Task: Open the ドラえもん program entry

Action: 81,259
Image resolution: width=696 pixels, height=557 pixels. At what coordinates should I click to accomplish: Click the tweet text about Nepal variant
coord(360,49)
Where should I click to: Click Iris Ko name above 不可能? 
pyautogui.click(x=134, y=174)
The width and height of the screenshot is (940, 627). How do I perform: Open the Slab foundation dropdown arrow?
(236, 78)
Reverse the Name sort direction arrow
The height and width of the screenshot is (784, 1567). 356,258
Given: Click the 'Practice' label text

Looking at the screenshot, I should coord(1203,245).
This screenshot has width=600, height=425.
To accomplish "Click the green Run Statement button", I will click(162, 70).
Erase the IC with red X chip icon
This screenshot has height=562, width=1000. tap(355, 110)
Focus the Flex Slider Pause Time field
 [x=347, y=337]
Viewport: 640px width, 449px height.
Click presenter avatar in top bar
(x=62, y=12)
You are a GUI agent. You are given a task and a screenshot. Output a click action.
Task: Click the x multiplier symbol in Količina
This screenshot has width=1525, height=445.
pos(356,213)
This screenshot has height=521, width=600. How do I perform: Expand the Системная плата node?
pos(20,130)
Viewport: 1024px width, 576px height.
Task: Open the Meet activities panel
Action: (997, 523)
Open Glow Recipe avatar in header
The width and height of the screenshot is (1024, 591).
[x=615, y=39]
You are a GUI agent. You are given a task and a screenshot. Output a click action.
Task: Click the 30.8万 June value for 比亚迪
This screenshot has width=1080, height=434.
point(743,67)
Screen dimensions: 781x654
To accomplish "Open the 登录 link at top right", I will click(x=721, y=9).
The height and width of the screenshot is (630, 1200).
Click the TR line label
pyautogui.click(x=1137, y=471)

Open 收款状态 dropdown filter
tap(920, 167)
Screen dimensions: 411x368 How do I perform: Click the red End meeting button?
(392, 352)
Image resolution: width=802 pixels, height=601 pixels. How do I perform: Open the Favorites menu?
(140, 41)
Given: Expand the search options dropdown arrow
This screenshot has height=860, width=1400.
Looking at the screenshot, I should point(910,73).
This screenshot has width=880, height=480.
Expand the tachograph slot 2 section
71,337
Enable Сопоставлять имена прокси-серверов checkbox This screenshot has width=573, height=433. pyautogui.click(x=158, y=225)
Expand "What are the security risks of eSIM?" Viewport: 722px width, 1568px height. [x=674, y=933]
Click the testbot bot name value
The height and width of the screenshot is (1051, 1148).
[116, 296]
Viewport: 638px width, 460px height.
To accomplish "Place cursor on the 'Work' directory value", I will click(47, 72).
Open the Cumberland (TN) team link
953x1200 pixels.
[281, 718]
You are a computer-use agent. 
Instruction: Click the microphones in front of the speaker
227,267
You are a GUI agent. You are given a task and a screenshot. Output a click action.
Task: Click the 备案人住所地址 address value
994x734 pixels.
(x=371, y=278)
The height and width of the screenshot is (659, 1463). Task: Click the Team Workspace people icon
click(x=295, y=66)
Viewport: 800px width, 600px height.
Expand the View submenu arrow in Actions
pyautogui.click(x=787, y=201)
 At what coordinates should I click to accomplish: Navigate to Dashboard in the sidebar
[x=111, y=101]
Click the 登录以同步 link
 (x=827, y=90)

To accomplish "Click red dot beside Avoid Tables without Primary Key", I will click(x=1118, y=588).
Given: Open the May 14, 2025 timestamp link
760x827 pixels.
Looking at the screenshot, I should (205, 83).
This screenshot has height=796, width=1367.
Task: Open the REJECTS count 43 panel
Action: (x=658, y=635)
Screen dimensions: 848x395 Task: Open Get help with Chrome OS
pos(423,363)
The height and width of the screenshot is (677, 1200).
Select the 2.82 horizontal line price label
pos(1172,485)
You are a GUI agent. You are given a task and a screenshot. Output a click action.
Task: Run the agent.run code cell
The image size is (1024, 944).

(Work to be completed): With the records above in view, retype each one exactly.

(Solution below):
Task: Open the ドラえもん program entry

Action: 81,259
Image resolution: width=696 pixels, height=557 pixels. At what coordinates should I click to accomplish: Click the tweet text about Nepal variant
coord(360,49)
Where should I click to: Click Iris Ko name above 不可能? 
pyautogui.click(x=134, y=174)
The width and height of the screenshot is (940, 627). How do I perform: Open the Slab foundation dropdown arrow?
(236, 78)
Reverse the Name sort direction arrow
The height and width of the screenshot is (784, 1567). 356,258
Given: Click the 'Practice' label text

Looking at the screenshot, I should coord(1203,245).
This screenshot has width=600, height=425.
To accomplish "Click the green Run Statement button", I will click(162, 70).
Erase the IC with red X chip icon
This screenshot has height=562, width=1000. tap(355, 110)
Focus the Flex Slider Pause Time field
 [x=347, y=337]
Viewport: 640px width, 449px height.
Click presenter avatar in top bar
(x=62, y=12)
You are a GUI agent. You are given a task and a screenshot. Output a click action.
Task: Click the x multiplier symbol in Količina
This screenshot has width=1525, height=445.
pos(356,213)
This screenshot has height=521, width=600. How do I perform: Expand the Системная плата node?
pos(20,130)
Viewport: 1024px width, 576px height.
Task: Open the Meet activities panel
Action: (997, 523)
Open Glow Recipe avatar in header
The width and height of the screenshot is (1024, 591).
[x=615, y=39]
You are a GUI agent. You are given a task and a screenshot. Output a click action.
Task: Click the 30.8万 June value for 比亚迪
This screenshot has width=1080, height=434.
point(743,67)
Screen dimensions: 781x654
To accomplish "Open the 登录 link at top right", I will click(x=721, y=9).
The height and width of the screenshot is (630, 1200).
Click the TR line label
pyautogui.click(x=1137, y=471)

Open 收款状态 dropdown filter
tap(920, 167)
Screen dimensions: 411x368 How do I perform: Click the red End meeting button?
(392, 352)
Image resolution: width=802 pixels, height=601 pixels. How do I perform: Open the Favorites menu?
(140, 41)
Given: Expand the search options dropdown arrow
This screenshot has height=860, width=1400.
Looking at the screenshot, I should point(910,73).
This screenshot has width=880, height=480.
Expand the tachograph slot 2 section
71,337
Enable Сопоставлять имена прокси-серверов checkbox This screenshot has width=573, height=433. pyautogui.click(x=158, y=225)
Expand "What are the security risks of eSIM?" Viewport: 722px width, 1568px height. [x=674, y=933]
Click the testbot bot name value
The height and width of the screenshot is (1051, 1148).
[116, 296]
Viewport: 638px width, 460px height.
To accomplish "Place cursor on the 'Work' directory value", I will click(47, 72).
Open the Cumberland (TN) team link
953x1200 pixels.
[281, 718]
You are a computer-use agent. 
Instruction: Click the microphones in front of the speaker
227,267
You are a GUI agent. You are given a task and a screenshot. Output a click action.
Task: Click the 备案人住所地址 address value
994x734 pixels.
(x=371, y=278)
The height and width of the screenshot is (659, 1463). Task: Click the Team Workspace people icon
click(x=295, y=66)
Viewport: 800px width, 600px height.
Expand the View submenu arrow in Actions
pyautogui.click(x=787, y=201)
 At what coordinates should I click to accomplish: Navigate to Dashboard in the sidebar
[x=111, y=101]
Click the 登录以同步 link
 (x=827, y=90)

To accomplish "Click red dot beside Avoid Tables without Primary Key", I will click(x=1118, y=588).
Given: Open the May 14, 2025 timestamp link
760x827 pixels.
Looking at the screenshot, I should (205, 83).
This screenshot has height=796, width=1367.
Task: Open the REJECTS count 43 panel
Action: (x=658, y=635)
Screen dimensions: 848x395 Task: Open Get help with Chrome OS
pos(423,363)
The height and width of the screenshot is (677, 1200).
Select the 2.82 horizontal line price label
pos(1172,485)
You are a GUI agent. You are given a task and a screenshot. Output a click action.
Task: Run the agent.run code cell
The image size is (1024, 944).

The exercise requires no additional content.